Last year, the Federal Trade Commission came down on Kellogg Co. for questionable claims that its Frosted Mini-Wheats cereal was "clinically shown to improve kids' attentiveness by nearly 20%." To settle the agency's allegations, the FTC says, Kellogg agreed to refrain from claims "about the benefits to cognitive health, process, or function provided by any cereal or any morning food or snack food unless the claims were true and substantiated."
"Unless the claims were true and substantiated" seems pretty straightforward, but apparently there was still some confusion. Today, the FTC announced a new settlement, resolving a probe into what it calls "questionable immunity-related claims for Rice Krispies cereal."
In its announcement, the FTC said:
On product packaging, Kellogg claimed that Rice Krispies cereal "now helps support your child's immunity," with "25 percent Daily Value of Antioxidants and Nutrients – Vitamins A, B, C, and E." The back of the cereal box stated that "Kellogg's Rice Krispies has been improved to include antioxidants and nutrients that your family needs to help them stay healthy."
The FTC says the original settlement barred the breakfast-food maker "from making claims about the benefits to cognitive health, process, or function provided by any cereal or any morning food or snack food unless the claims were true and substantiated." The new agreement sets a higher bar, prohibiting the company "from making claims about any health benefit of any food unless the claims are backed by scientific evidence and not misleading." The questionable claims also involved Multi-grain Krispies cereal, Frosted Krispies cereal, and Cocoa Krispies cereal.
Said FTC Chairman Jon Leibowitz:
We expect more from a great American company than making dubious claims – not once, but twice – that its cereals improve children's health.

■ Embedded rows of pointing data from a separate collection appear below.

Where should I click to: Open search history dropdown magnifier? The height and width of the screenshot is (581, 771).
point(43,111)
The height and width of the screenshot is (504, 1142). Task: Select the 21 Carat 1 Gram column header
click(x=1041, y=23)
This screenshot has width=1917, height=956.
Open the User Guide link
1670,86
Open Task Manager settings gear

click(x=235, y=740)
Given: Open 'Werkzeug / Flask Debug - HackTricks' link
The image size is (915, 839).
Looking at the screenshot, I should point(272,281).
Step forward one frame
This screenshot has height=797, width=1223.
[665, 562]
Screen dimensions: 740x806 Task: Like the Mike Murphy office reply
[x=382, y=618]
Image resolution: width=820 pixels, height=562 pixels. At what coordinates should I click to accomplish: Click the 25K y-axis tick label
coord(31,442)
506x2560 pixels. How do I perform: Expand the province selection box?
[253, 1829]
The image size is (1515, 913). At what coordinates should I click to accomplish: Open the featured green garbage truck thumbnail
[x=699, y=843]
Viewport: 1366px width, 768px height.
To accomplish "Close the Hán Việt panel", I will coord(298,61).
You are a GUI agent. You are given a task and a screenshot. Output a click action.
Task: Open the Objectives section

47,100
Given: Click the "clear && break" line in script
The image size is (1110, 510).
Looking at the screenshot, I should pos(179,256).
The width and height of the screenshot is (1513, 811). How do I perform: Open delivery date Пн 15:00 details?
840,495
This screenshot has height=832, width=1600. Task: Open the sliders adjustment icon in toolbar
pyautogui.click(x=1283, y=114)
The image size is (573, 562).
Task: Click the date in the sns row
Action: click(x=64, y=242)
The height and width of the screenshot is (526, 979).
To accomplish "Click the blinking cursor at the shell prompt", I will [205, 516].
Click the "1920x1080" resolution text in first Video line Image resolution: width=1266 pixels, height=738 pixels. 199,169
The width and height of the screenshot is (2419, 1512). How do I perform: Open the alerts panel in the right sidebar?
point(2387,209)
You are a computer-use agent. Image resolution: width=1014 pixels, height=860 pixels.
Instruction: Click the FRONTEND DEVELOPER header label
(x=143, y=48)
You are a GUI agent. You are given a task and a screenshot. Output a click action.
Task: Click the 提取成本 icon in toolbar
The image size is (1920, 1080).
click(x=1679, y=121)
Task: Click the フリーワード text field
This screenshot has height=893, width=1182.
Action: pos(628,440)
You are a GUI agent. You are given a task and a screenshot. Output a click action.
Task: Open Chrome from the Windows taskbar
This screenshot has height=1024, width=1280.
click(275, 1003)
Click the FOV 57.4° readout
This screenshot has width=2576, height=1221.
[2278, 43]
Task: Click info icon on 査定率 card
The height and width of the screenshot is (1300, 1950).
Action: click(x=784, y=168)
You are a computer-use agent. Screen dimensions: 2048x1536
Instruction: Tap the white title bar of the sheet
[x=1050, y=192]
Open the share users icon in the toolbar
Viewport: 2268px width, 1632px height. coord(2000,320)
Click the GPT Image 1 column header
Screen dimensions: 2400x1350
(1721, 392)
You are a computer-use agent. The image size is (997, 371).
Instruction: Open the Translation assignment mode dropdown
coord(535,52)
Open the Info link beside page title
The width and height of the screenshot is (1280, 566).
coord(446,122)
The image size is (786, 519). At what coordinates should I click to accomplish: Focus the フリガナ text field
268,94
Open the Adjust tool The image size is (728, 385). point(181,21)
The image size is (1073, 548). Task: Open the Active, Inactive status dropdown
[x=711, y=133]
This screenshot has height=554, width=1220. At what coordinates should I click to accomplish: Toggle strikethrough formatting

Next time, Kellogg needs to stop and think twice about the claims it's making before rolling out a new ad campaign, so parents can make the best choices for their children.
In a concurring opinion filed along with the order, Leibowitz made clear that he was especially irked by the timing of the new ad campaign:
What is particularly disconcerting to us is that at the same time that Kellogg was making promises to the Commission regarding Frosted Mini-Wheats, the company was preparing to make problematic claims about Rice Krispies.
Kellogg Company has a long history of responsible advertising. We stand behind the validity of our product claims and research, so we agreed to an order that covers those claims. We believe that the revisions to the existing consent agreement satisfied any remaining concerns.
If you want to know more, the FTC offers a link to the documents in last year's case - including video clips - here.
One of the commercials shows how the lawyers presumably thought the company was protecting itself. As the announcer made the "improve kids' attentiveness by nearly 20%" claim, the on-screen fine print elaborated crucially on the "compared to what?" question:
Based upon independent clinical research, kids who ate Frosted Mini-Wheats cereal for breakfast had up to 18% better attentiveness three hours after breakfast than kids who ate no breakfast.
Compared to "kids who ate no breakfast" is not exactly a high standard.
Maybe the Kellogg lawyers need to eat more Mini-Wheats. I hear they make you more attentive.